Tue Jul 13 10:59:28 EDT 2004

On Tue, 13 Jul 2004, Adayapalam Appaiah Kumaraswamy wrote:

> Dear Python users,
> I am new to Python. As I learnt a bit more on coding in Python, I
> decided to try out a simple project: to write a CGI script in Python to
> check links on a single HTML page on the web. Although I am just a hobby
> programmer, I thought I could show it to others and ask for their 
> comments and suggestions. It is my first CGI script as well as my first 
> Python application, so you might find the coding immature. Please do 
> correct me wherever necessary.

First off, good job for a first script! The interface looks very 
professional, and your code is very clean.

> I had to face the following problems:
> 
> 1.Delayed responses for large pages: I worked around this by flushing
> sys.stdout after every three links checked; that might lead to
> inefficiency, but it does throw the results three at a time to the
> impatient user. Otherwise, the Python interpreter would wait until the
> output buffer is filled till dumping it to the web server's output.

You could probably flush the buffer after each link is checked; this 
shouldn't cause any noticable overhead (the time spent checking the links 
will greatly overshadow the time spent flushing the buffer), but that's 
assuming the web server doesn't do any per-buffer-flush processing (which 
it might, if you are using server-side-includes).

> 2.Slow: I don't know how to make the script perform better. I've tried
> to look into the code to make it run faster, but I couldn't do so.

For the same reason as above (time is spent mostly checking the links) I
don't think tweaking the code will help much in this case. I was going to 
suggest checking if urllib2 uses read-ahead buffering, but a quick check 
reveals it doesn't do any... perhaps the culprit is in the HTML parsing?

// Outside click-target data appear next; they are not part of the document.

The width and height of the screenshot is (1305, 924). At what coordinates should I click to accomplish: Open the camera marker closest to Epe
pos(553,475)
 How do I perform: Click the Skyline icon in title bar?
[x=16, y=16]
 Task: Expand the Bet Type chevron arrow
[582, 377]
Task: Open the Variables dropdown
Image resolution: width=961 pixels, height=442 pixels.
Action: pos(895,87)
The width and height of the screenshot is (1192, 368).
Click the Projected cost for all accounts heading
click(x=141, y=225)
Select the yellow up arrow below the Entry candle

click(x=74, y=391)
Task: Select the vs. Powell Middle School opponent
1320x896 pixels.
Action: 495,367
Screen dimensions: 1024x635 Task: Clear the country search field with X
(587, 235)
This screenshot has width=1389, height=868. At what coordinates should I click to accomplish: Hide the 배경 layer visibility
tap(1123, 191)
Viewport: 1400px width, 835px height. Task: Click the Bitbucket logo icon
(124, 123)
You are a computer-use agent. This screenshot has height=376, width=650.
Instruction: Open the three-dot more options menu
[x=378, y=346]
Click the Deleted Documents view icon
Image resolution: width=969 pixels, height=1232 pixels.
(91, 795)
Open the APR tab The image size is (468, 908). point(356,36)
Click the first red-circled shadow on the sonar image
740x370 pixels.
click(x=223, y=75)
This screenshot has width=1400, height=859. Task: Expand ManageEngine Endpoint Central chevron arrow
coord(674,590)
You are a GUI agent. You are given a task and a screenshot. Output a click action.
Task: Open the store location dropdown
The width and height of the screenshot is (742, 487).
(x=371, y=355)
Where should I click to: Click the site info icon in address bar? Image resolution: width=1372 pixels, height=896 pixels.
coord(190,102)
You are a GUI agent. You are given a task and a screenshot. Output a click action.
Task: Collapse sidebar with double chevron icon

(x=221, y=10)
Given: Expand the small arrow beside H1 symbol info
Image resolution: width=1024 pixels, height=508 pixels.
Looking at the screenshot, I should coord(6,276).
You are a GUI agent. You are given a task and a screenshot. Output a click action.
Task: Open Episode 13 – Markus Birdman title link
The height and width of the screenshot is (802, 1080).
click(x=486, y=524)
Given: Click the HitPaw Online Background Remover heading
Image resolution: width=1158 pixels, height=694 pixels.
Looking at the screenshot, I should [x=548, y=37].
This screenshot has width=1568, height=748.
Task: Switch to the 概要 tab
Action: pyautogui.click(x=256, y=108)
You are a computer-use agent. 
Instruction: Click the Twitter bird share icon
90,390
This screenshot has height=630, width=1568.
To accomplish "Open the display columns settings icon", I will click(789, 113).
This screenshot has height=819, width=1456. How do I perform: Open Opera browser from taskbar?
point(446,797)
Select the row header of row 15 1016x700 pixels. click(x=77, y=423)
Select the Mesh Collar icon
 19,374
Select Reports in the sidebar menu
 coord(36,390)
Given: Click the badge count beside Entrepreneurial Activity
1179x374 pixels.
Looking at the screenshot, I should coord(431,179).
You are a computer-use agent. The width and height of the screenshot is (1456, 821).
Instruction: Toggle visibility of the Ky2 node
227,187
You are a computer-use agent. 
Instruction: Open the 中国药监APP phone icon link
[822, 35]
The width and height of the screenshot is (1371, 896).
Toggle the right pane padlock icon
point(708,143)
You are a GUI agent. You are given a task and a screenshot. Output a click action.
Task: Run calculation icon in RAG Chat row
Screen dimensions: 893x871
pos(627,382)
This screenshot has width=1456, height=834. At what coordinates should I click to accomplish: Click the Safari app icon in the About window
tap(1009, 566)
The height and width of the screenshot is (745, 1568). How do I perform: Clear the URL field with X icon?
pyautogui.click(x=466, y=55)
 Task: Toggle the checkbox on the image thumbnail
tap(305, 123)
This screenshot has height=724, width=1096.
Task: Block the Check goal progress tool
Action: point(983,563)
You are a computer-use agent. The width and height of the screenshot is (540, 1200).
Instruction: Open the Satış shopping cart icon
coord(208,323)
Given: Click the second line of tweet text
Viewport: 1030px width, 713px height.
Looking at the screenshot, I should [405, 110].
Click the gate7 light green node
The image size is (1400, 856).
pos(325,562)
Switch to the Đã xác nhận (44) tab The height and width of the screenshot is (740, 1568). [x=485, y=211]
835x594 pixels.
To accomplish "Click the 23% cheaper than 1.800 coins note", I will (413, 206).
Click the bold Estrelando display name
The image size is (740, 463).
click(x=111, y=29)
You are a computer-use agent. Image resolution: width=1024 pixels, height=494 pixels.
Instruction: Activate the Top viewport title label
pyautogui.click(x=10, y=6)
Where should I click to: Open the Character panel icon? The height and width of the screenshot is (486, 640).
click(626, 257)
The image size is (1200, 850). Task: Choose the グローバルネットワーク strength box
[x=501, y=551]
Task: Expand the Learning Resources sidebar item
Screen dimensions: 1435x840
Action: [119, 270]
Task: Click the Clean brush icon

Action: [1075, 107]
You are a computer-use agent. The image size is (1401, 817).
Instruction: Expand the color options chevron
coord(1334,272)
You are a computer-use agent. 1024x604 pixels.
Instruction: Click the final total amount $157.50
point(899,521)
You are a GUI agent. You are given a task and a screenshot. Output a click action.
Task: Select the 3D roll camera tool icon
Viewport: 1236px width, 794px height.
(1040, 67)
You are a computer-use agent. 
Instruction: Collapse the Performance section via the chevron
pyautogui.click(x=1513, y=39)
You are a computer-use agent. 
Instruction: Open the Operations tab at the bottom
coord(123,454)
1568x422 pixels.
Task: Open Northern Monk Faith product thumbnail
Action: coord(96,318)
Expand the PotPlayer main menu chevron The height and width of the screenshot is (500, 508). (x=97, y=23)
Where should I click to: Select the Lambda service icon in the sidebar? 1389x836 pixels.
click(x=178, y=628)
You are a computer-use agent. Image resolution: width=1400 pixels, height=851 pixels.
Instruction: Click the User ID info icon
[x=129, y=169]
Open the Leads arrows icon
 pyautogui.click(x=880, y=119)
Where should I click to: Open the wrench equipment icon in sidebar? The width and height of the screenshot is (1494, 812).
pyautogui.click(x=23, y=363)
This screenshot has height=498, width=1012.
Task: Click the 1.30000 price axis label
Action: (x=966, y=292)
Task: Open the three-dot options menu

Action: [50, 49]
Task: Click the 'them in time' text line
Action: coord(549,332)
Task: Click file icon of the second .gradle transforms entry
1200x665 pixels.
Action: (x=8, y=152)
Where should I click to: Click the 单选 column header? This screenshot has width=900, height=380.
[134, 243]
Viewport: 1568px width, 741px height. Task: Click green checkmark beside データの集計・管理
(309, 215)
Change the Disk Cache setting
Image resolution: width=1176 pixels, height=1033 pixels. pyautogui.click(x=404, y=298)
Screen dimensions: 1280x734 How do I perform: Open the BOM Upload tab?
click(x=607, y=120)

> 3.HTML parsing: I have made no attempt to (and I do not propose to)
> check pages with incorrect HTML/XHTML. This means that if the Python
> HTMLParser fails, my script exits gracefully. An example of invalid HTML
> is http://www.yahoo.com/.

I've seen the BeautifulSoup module recommended before as a parser that
will gracefully handle malformed HTML. It may even be faster than
HTMLParser (but this is just a guess).  The homepage is
http://www.crummy.com/software/BeautifulSoup/, but it doesn't seem to be
up right now.

> Finally, since this is my first Python program, I might not have
> properly adapted to the style of programming experienced Python users
> may be accustomed to. So, I request you to please correct me in this
> regard as well.

No corrections needed :)